Now, rather than just thrusting into her with her panties pulled aside, "he said he wanted my knickers right off and he made me stand in front of him so he could look at me and pull them down ... ...''
I actually didn't think that through properly at the time since I was busy with my erection hearing the tale HOWEVER she went on ..."because he knows you like to be the one to do that...''
(I'll make a confession -that's a THING with us. I'd always been turned on by saying I was the only one who could take her knickers off, and getting her to stand up while I did it 'Ceremonially').

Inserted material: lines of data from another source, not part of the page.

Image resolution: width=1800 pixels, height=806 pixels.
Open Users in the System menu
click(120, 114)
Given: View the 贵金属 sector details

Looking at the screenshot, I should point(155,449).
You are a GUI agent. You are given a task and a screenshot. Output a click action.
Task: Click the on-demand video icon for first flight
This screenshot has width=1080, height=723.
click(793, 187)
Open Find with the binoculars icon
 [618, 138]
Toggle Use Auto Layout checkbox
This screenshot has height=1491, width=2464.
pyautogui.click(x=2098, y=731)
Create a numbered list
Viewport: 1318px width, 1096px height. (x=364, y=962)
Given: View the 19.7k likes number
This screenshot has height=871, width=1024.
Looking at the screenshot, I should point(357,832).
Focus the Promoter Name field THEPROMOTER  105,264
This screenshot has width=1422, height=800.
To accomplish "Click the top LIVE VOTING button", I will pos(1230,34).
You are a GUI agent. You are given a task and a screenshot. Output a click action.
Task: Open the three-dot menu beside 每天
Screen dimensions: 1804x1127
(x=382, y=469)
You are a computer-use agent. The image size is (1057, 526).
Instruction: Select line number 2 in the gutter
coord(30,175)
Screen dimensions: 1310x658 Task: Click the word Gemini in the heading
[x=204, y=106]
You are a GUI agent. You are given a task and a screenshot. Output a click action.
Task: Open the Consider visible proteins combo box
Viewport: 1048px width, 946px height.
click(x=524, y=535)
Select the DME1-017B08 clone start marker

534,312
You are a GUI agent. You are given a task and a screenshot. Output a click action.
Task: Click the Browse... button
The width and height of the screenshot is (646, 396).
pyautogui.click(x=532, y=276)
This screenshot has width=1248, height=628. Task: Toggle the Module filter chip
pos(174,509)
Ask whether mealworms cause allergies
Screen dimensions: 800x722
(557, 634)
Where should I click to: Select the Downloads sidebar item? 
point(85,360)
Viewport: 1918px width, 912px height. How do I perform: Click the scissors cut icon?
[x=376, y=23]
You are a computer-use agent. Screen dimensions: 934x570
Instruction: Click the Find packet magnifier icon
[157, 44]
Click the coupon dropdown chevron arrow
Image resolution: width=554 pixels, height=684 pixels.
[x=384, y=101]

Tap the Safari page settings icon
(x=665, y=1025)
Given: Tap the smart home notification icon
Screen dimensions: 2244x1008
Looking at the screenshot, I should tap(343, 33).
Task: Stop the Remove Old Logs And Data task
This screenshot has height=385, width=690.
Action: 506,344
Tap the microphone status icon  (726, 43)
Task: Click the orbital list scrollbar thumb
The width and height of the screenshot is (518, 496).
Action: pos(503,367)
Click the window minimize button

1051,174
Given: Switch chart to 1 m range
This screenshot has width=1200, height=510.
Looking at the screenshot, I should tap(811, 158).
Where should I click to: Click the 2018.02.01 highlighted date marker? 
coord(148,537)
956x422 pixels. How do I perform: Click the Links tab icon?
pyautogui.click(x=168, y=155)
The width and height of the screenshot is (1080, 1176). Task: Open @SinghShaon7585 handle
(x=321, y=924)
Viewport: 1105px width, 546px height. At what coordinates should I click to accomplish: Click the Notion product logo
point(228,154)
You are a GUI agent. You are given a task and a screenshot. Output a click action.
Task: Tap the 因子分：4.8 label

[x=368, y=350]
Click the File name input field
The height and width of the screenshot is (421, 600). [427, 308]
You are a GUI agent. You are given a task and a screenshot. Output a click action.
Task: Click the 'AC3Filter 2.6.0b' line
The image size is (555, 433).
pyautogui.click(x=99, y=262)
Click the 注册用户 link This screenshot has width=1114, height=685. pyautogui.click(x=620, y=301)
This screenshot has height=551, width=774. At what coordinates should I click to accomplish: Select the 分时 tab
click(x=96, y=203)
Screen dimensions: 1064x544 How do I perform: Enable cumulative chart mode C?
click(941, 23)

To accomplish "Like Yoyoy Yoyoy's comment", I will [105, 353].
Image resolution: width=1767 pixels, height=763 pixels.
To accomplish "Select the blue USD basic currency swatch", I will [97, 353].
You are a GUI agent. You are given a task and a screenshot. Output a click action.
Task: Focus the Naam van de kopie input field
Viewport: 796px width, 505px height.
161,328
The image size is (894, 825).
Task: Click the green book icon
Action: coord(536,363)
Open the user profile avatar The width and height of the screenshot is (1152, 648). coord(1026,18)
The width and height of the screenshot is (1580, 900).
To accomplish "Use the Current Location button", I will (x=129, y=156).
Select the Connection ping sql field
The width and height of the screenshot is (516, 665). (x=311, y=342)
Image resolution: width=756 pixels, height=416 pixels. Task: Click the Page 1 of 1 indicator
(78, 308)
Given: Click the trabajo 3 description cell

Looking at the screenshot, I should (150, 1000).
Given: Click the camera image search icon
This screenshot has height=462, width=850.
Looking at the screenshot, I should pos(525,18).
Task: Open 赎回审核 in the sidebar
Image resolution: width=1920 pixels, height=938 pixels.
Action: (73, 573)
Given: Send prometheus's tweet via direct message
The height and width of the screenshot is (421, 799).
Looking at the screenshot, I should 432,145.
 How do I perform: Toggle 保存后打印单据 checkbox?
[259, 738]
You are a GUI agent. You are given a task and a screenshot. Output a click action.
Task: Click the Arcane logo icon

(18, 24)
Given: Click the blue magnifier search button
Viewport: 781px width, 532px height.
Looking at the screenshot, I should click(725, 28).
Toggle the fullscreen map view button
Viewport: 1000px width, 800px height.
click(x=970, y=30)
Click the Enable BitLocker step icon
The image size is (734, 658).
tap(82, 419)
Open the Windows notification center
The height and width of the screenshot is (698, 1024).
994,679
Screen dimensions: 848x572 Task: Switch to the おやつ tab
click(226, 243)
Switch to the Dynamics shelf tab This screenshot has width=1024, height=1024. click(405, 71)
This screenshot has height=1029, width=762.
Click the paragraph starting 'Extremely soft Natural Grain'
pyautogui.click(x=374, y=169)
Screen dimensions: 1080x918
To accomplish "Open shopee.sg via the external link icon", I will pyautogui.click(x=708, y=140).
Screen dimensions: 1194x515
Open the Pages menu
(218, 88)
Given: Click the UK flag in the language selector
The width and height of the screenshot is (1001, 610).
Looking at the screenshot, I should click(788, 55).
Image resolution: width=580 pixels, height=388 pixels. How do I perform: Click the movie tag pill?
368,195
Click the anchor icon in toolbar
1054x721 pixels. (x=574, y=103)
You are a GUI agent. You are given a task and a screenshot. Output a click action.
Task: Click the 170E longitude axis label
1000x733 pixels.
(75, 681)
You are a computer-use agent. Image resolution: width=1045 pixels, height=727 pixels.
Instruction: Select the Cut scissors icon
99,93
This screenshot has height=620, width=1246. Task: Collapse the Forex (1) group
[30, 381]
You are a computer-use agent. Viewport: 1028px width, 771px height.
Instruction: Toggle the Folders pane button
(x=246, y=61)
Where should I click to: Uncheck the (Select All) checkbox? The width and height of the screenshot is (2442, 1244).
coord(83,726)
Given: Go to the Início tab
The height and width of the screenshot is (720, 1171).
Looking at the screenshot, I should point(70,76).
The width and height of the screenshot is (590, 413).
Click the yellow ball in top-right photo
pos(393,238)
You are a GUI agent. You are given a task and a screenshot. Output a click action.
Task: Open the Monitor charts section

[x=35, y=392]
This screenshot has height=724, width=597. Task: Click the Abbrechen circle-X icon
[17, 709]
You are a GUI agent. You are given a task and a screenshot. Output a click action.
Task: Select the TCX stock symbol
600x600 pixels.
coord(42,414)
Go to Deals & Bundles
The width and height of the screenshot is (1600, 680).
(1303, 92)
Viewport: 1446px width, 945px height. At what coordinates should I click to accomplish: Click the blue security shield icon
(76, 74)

So......... hang on...somehow he KNEW that, didn't he?... and that was a thought which suddenly struck me l. He knew this private thing about our sex life and he knew it was my ultimate personal privilege - her ultimate submission. Perhaps our most intimate thing, but it's probably not that usual - not something you'd guess. Yet he KNEW all about it, AND I'm sure he wanted to do it for a purpose- to demonstrate to her his dominance over me.
That's all very well, but more importantly, it definitely suggests that this wasn't their first adulterous interaction doesn't it? Not their first intimate conversation? In fact it was hard to avoid that conclusion, much as I tried to.
I wonder how much detail I should go into? Maybe this should have been a book because there's so much to be told without making anything up. I'm mindful of the risk of making one 'story' too long and boring the reader.
Okay, let's put the matter of previous stuff I'd yet to find out about on hold. I'll go into that in future if anyone's interested.